Light rail station in Houston, Texas, US

Magnolia Park Transit Center is a light rail and bus station in Houston, Texas on the METRORail system. It is the eastern terminus of the Green Line and is located on Harrisburg Boulevard at 70th Street in Magnolia Park, in the East End. Nearby the station are many restaurants and taquerias. The Magnolia Park shopping center is a half block down the street at Harrisburg and Sgt. Macario Garcia Drive.

The light rail station opened on January 11, 2017, as part of the Green Line's second phase, extending it east from its initial terminus at Altic/Howard Hughes station.

==Bus routes==

- 20: Canal/Memorial
- 28: OST–Wayside
- 38: Manchester–Lawndale
- 50: Broadway to Hobby Airport
- 76: Evergreen

== Multi-Modal Facilities ==
The Magnolia Park Transit Center is bound by Harrisburg and the Green Line to the North, 70th Street to the East, Capitol Street to the South, and commercial developments to the West.

The Magnolia Park TC includes access to the METRORail Green Line which runs west towards the Theater District in Downtown Houston. The Magnolia Park TC serves as the eastern terminus of the line. The transit center features local bus service, a pickup/drop-off drive, passenger canopy, B-Cycle bike share kiosk, and a Park & Ride parking lot.

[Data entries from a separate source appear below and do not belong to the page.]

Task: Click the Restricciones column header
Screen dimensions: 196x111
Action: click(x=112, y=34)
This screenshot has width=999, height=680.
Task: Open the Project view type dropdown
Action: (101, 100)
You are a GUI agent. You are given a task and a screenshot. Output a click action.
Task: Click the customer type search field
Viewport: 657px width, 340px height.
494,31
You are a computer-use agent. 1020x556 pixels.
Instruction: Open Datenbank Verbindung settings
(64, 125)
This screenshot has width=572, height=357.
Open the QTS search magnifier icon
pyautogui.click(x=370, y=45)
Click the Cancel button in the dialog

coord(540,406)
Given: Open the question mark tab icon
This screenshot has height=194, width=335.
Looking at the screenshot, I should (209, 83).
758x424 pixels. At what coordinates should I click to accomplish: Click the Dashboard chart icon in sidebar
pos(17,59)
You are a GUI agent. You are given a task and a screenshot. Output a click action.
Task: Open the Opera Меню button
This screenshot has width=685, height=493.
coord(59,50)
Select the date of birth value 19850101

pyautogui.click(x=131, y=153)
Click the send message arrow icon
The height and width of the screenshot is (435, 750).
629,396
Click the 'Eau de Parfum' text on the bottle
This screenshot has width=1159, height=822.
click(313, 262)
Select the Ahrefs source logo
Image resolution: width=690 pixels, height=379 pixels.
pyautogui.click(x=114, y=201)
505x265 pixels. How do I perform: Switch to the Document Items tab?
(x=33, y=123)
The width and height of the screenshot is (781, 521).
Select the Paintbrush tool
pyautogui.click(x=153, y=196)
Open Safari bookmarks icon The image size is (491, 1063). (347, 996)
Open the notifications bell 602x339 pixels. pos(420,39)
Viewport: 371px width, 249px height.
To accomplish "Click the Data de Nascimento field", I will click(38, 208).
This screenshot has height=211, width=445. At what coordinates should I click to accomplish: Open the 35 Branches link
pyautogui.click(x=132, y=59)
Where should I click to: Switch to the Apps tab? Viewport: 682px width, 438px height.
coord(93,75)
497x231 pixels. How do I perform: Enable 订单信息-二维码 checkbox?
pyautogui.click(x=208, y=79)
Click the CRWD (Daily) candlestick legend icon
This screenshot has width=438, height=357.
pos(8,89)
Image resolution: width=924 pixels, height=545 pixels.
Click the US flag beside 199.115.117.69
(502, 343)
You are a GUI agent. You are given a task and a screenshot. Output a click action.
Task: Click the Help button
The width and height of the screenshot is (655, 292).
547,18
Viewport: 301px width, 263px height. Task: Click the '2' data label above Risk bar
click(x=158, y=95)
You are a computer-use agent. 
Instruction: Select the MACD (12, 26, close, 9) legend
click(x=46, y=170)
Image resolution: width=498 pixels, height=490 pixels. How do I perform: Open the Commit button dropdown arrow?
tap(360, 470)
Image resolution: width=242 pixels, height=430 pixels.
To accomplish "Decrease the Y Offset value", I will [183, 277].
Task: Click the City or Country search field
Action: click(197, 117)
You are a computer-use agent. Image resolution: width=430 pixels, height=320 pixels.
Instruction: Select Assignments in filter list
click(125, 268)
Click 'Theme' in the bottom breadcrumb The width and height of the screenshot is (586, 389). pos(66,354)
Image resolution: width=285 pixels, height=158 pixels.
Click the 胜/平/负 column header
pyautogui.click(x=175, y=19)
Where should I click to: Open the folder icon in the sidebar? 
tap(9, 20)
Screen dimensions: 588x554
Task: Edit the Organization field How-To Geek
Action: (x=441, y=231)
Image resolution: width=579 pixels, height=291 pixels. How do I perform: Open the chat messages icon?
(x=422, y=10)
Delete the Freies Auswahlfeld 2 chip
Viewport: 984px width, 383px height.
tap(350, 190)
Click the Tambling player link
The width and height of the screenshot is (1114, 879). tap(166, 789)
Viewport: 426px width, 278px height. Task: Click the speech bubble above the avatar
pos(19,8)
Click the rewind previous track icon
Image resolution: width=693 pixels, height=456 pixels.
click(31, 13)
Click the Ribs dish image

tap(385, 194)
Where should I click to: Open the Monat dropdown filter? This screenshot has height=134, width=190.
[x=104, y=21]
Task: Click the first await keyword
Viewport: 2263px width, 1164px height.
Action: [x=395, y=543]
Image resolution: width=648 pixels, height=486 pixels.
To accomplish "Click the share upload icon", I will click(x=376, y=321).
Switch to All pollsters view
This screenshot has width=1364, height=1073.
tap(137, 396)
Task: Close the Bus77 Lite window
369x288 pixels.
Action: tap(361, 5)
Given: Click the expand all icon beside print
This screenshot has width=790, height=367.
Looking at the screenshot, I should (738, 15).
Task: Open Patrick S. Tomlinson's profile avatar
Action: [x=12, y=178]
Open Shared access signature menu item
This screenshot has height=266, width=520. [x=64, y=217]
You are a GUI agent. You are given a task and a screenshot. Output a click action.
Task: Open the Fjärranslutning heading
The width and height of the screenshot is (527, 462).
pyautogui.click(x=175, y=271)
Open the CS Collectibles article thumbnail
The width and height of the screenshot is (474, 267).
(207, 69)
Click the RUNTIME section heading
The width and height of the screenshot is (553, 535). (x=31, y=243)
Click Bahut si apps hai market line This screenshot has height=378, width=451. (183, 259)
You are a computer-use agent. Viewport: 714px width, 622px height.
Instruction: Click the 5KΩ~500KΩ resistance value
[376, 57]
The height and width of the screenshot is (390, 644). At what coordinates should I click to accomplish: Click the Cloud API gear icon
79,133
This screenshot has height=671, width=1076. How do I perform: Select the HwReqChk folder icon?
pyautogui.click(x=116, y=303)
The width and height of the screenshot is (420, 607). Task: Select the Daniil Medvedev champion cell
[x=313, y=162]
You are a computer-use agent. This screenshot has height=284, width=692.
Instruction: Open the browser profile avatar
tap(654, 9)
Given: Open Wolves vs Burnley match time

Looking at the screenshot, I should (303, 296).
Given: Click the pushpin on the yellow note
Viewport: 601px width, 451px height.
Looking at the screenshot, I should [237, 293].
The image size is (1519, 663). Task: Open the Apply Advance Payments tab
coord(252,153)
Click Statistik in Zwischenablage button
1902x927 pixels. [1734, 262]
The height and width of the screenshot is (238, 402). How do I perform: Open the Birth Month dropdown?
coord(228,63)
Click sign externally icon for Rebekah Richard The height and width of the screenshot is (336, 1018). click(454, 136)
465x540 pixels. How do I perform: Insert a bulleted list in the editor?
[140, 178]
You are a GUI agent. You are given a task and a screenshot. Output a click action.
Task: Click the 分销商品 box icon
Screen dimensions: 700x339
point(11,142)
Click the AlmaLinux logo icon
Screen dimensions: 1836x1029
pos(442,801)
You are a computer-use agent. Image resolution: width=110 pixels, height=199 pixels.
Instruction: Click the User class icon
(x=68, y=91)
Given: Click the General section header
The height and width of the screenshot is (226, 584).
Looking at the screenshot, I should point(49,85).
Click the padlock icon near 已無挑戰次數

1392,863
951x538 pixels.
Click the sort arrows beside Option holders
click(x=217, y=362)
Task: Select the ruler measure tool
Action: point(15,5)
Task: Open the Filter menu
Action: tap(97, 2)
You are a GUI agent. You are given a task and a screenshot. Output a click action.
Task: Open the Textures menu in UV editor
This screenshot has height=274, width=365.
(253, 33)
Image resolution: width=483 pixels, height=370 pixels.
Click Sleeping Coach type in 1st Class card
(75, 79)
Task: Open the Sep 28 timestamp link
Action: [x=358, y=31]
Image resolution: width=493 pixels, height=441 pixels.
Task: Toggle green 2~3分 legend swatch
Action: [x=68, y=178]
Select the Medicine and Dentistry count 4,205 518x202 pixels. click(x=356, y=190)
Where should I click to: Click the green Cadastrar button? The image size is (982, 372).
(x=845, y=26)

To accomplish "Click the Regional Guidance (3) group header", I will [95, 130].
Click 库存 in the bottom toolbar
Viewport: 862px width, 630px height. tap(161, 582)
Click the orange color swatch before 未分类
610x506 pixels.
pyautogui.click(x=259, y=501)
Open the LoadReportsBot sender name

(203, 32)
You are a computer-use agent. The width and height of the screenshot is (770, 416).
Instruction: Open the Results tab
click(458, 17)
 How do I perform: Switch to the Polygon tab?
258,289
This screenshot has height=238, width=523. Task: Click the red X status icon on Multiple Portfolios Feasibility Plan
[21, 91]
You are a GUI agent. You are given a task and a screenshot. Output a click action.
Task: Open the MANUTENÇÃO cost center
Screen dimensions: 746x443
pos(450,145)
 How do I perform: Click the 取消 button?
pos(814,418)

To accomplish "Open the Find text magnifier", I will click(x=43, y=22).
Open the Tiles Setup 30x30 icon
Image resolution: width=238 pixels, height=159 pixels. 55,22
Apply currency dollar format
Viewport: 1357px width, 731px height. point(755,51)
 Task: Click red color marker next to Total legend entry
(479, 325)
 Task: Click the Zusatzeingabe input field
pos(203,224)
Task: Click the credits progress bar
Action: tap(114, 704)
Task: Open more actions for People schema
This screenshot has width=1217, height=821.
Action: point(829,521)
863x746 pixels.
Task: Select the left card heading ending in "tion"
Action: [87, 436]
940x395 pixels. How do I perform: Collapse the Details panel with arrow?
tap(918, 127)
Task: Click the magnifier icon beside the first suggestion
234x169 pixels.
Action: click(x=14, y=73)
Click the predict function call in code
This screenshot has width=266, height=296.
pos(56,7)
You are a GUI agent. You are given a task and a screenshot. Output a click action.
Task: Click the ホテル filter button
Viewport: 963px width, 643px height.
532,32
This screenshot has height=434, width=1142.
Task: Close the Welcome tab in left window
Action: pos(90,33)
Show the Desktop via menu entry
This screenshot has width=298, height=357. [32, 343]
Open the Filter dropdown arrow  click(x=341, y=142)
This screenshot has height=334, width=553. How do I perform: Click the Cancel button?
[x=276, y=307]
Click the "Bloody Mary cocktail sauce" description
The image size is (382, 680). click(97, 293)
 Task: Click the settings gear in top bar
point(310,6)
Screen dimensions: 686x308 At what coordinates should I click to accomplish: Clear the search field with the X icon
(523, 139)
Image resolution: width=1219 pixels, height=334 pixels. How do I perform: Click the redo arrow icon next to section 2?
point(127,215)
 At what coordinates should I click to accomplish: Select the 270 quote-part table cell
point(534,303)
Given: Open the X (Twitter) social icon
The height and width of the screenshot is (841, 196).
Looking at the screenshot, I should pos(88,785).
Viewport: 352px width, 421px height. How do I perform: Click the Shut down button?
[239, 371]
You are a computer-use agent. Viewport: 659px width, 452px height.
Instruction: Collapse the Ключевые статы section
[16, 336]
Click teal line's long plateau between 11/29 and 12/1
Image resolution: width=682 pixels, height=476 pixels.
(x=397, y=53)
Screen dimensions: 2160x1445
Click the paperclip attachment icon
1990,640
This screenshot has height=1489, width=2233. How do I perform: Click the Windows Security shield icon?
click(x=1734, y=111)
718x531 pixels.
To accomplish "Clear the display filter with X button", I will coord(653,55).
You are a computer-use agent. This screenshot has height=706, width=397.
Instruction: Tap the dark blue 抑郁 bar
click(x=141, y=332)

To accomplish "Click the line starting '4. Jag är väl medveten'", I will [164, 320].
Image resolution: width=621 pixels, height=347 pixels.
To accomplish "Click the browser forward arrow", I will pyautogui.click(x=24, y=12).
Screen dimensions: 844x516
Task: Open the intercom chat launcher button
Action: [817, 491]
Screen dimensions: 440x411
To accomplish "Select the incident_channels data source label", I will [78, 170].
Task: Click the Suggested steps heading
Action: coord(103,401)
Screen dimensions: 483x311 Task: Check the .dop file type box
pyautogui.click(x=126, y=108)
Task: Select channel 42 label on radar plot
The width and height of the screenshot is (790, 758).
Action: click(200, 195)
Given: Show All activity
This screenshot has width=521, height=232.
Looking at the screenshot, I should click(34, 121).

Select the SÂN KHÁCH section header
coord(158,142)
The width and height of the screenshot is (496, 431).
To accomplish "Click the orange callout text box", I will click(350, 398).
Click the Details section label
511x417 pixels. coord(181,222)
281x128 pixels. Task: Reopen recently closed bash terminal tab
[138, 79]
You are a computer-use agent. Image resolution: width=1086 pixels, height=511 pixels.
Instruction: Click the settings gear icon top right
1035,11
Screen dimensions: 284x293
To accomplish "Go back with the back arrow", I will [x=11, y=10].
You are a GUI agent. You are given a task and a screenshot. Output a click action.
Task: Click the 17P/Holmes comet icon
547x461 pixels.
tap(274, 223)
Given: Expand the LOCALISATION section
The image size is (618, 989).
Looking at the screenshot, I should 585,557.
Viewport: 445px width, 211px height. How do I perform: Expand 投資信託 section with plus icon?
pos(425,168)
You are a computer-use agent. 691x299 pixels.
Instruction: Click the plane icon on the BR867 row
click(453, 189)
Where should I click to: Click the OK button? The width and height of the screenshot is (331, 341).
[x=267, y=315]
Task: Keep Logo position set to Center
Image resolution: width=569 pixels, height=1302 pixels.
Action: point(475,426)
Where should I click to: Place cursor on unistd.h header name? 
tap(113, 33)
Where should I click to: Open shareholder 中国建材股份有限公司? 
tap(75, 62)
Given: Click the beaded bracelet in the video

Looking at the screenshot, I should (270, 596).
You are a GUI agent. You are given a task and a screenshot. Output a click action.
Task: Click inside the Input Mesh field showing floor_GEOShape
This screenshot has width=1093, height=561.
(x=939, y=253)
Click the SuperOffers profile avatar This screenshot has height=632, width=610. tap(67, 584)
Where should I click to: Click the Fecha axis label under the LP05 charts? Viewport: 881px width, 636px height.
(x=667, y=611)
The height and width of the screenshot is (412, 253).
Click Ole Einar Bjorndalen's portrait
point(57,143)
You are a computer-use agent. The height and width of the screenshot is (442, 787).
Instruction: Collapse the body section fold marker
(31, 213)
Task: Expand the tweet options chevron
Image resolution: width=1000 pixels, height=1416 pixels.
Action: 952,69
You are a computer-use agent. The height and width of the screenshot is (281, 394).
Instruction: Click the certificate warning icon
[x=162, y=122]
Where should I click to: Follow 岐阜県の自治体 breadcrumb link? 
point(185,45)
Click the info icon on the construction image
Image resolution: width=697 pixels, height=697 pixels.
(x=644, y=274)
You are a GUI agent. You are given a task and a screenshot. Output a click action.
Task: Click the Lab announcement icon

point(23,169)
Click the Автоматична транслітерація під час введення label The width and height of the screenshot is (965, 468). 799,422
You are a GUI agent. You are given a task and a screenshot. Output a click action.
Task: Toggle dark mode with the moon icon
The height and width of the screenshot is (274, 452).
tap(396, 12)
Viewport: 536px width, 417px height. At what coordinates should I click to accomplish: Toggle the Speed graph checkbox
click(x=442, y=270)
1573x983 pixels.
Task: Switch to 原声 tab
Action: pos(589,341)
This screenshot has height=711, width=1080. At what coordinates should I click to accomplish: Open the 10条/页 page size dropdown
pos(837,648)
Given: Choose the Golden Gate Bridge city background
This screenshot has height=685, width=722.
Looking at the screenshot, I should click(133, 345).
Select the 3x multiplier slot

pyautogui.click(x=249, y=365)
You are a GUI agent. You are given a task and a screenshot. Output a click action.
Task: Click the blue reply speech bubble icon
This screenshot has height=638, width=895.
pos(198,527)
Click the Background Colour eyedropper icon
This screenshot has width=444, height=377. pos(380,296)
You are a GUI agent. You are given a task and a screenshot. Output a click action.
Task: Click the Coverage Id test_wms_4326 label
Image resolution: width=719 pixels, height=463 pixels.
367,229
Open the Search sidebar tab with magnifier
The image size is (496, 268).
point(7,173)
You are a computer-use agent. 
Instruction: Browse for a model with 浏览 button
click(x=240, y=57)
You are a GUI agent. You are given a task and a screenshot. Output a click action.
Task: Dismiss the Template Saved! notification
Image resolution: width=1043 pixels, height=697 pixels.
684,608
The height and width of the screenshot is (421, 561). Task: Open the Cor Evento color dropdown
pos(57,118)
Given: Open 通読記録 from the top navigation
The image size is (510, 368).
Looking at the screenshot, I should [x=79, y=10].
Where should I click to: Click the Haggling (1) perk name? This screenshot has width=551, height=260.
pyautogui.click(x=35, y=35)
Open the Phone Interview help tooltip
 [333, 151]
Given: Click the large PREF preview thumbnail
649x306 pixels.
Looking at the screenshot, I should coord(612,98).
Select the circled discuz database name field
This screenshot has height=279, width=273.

Future southeast expansion of the Green Line to Hobby Airport is in the planning stages and would serve as a direct connector between one of Houston's major airports and Downtown Houston. BCycle currently serves the transit center, however, it is anticipated that the transit center will house METRO Bikeshare in the future following announcement of their forthcoming bike-share program.

=== Parking ===

- There is a Park and Ride lot for vehicles across Capitol St that includes 78 total parking stalls (4 of which are ADA stalls)
- Limited bike parking available
- No bike lockers or storage facilities

=== Transport ===

- Light Rail
- Local Bus
- Private/Uber/Lyft pickup and drop-off drive
- BCycle, METRO Bikeshare (future)

=== Intercity ===
The Magnolia Park Transit Center is in proximity to many private bus service terminals that provide Intercity travel to cities across the United States, primarily across the South, and Mexico. Nearby private bus services include:

- Autobuses Americanos (7000 Harrisburg Blvd, Houston, TX 77011)
- Greyhound SE Bus Station (7000 Harrisburg Blvd, Houston, TX 77011)
- Grupo Senda (7011 Harrisburg Blvd, Houston, TX 77011)
- Turimex Internacional (7011 Harrisburg Blvd, Houston, TX 77011)
- Zima Real Bus Line (6949 Harrisburg Blvd, Houston, TX 77011)
Common US destinations include:

- Atlanta, Georgia
- Austin, Texas
- Dallas, Texas
- Charlotte, North Carolina
- Chicago, Illinois
- Huntsville, Alabama
- Kansas City, Missouri
- Memphis, Tennessee
- Mobile, Alabama
- Montgomery, Alabama
- Nashville, Tennessee
- Natchez, Mississippi
- Raleigh, North Carolina
- San Antonio, Texas

Common Mexican destinations include:

- Guadalajara, Jalisco
- Matehuala, San Luis Potosí
- Mexico City, Mexico
- Monterrey, Nuevo Leon
- Morelia, Michoacan
- Reynosa, Tamaulipas
- San Luis Potosí, San Luis Potosí
- Tampico, Tamaulipas

=== Trails ===
There are Hike & Bike trails and bike lanes within proximity to the Magnolia Park Transit Center. Alignments within a mile of the transit center include the following:

- Capitol Street Bike Shareway
- Brays Bayou Greenway Trail
- Sunset Hike & Bike Trail
- Harrisburg Hike & Bike Trail
- Lawndale Bike Lane
- 72nd Street/Forest Hill Bike Lane (future)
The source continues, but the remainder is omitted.